Nilde Iotti vista con gli occhi di oggi di Tiziana Noce (intervento al Convegno del 20 giugno 2019)

Guardare a Nilde Iotti con gli occhi di oggi per chi si occupa di storia politica delle donne è un compito facile. Se il mondo, il contesto, i principi, il vissuto di Iotti appartengono a un passato assai diverso dal nostro presente, è altrettanto vero che molte delle istanze politiche che Iotti ha affrontato nel corso della sua attività, seppure mutate nelle forme, sono ancora davanti a noi nella sostanza: la costruzione della pace, di una democrazia inclusiva e di una società solidale, la difesa del lavoro, la riduzione delle diseguaglianze, la necessità del dialogo come presidio di civiltà.

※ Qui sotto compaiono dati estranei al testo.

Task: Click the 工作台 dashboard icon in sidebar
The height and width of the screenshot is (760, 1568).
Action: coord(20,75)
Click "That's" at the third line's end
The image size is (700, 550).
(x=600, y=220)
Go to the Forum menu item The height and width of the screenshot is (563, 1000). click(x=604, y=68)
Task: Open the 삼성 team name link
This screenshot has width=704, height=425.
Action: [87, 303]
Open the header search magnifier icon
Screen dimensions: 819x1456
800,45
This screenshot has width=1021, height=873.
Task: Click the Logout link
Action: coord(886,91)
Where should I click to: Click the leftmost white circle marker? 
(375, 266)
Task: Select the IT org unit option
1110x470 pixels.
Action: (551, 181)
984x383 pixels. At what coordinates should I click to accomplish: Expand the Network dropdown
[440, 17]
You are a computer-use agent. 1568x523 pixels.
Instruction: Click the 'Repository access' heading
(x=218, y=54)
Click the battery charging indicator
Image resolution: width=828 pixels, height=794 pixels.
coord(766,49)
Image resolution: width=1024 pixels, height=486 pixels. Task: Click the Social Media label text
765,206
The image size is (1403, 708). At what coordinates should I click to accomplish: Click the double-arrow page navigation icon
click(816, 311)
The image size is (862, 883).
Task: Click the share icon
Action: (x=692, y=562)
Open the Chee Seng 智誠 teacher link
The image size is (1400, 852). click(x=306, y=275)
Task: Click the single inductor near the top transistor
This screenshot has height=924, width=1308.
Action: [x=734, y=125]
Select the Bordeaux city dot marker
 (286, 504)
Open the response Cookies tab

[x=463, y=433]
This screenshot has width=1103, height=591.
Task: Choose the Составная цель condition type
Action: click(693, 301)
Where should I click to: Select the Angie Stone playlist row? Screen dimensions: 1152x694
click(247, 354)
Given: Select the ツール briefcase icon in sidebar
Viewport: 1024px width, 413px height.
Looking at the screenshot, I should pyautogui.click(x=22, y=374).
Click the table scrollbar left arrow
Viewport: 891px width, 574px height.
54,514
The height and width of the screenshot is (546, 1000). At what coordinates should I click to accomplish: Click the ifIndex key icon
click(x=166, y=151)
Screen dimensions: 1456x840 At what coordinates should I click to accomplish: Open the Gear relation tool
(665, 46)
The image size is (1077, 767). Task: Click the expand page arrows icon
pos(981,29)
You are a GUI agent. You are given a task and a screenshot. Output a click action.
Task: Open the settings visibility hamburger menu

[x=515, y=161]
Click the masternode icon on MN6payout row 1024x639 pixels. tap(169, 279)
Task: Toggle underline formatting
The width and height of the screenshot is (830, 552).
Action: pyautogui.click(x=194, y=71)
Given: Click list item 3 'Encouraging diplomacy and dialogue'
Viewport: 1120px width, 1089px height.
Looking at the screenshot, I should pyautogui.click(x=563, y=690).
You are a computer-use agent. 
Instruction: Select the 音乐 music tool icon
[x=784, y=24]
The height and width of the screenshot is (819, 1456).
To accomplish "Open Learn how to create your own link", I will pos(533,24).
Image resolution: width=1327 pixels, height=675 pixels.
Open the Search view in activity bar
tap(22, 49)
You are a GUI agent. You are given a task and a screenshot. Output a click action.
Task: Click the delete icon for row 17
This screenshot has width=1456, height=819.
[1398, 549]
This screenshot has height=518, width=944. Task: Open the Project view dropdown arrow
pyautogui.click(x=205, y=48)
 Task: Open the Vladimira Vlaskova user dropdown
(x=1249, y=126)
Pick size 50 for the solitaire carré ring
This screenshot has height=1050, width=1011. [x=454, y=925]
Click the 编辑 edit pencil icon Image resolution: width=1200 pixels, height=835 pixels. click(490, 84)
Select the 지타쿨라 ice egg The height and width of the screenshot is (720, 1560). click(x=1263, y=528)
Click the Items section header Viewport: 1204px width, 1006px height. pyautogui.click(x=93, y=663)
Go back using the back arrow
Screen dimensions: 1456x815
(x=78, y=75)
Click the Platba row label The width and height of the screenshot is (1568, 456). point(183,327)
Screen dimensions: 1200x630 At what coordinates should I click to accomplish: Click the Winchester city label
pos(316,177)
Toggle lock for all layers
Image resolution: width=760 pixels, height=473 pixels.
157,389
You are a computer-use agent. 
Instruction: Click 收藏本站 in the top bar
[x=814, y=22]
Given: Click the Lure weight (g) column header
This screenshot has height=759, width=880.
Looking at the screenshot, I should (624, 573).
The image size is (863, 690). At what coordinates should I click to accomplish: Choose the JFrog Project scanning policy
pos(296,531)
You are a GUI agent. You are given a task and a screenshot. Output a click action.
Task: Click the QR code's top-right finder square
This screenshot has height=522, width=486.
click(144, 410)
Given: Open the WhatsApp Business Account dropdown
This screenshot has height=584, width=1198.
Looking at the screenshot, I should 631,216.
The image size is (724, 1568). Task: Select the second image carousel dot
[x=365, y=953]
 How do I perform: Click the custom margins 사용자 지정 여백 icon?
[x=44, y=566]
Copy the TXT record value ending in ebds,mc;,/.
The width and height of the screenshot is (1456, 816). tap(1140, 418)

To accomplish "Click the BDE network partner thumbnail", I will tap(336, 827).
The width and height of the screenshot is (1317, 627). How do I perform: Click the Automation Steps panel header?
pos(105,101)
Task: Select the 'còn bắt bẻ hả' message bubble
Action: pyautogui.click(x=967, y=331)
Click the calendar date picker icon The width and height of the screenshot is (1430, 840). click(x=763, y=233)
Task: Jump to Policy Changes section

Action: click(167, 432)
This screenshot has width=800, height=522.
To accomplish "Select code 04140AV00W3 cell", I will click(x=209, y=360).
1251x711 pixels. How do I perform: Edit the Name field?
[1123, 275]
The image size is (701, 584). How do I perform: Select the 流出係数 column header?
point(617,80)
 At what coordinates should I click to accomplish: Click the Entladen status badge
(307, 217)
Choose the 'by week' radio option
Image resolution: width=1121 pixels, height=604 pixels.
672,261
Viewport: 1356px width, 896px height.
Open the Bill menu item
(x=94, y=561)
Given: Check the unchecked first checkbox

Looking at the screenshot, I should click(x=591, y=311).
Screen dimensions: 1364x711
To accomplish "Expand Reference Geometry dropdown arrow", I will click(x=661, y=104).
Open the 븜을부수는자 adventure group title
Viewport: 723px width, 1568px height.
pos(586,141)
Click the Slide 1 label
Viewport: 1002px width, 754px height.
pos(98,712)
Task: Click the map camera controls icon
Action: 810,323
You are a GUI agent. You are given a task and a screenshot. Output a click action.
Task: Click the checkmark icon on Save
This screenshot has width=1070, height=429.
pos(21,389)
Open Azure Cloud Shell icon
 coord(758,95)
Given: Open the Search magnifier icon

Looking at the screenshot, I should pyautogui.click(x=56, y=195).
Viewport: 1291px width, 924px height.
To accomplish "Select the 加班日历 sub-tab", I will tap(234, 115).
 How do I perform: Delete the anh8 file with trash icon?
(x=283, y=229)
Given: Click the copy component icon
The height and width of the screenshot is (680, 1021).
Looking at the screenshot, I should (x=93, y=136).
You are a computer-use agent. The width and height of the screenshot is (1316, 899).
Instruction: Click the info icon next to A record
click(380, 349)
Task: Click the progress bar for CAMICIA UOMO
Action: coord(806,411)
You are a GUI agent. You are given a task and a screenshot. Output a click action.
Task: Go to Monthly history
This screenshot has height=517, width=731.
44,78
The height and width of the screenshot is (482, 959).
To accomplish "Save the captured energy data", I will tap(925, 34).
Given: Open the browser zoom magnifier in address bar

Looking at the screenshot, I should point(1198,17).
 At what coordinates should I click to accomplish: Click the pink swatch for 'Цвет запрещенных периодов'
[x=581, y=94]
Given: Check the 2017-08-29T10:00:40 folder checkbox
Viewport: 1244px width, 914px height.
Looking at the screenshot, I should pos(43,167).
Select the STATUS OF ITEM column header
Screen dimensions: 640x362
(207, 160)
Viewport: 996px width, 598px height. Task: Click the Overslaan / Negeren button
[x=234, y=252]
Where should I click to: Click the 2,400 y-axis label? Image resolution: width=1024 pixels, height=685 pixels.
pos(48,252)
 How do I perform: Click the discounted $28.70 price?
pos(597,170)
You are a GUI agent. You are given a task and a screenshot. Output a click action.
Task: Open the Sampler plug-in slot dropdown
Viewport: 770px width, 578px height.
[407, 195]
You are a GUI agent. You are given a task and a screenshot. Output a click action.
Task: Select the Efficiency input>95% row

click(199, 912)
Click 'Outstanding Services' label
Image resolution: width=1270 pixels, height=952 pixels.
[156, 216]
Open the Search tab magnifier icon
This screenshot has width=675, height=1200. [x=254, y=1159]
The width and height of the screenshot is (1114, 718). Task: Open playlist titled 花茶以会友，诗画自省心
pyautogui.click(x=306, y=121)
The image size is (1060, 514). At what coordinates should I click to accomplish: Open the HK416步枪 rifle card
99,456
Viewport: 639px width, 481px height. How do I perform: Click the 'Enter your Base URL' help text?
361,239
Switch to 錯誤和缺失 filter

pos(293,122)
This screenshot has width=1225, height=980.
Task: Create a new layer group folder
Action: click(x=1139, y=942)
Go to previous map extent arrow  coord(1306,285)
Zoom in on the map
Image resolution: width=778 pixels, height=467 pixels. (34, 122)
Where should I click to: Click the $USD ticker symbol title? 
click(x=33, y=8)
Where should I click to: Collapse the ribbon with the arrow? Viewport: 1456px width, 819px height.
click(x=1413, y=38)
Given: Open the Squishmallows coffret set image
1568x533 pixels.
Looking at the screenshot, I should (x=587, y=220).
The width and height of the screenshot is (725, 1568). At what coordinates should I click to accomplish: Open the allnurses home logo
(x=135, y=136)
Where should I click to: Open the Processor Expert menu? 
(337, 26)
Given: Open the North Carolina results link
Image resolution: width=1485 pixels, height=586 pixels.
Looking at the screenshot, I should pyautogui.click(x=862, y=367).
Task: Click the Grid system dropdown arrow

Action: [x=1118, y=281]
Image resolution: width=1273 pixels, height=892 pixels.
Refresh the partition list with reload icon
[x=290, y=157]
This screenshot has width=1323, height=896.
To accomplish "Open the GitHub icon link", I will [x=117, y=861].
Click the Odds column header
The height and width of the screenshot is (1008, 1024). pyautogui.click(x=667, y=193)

Inoltre ad una storica appare chiara l’esistenza di un legame fra le donne del passato e quelle del presente, anzi, di più: appare evidente che senza l’incorporazione nel presente delle parole e delle azioni delle donne del passato le donne del presente sono più deboli e fragili, in balìa di narrazioni e di modelli di femminilità elaborati da chi il femminile lo pensa e lo costruisce in base ai propri bisogni e desideri perché donna non è.  Tutti cresciamo attraverso modelli, anche la pratica politica è frutto di tradizioni, che per millenni si sono costruite quasi esclusivamente al maschile. Ne scriveva già Jane Austen nel 1818:

Quanto alla storia vera e propria, la storia seria e solenne, non riesco a trovarla interessante […]. La leggo un po' per dovere, ma non mi dice niente che non mi irriti o mi annoi. Ad ogni pagina, litigi di papi e imperatori, guerre e pestilenze. Gli uomini in genere sono dei buoni a nulla e le donne, praticamente, non ci sono mai: è una noia terribile.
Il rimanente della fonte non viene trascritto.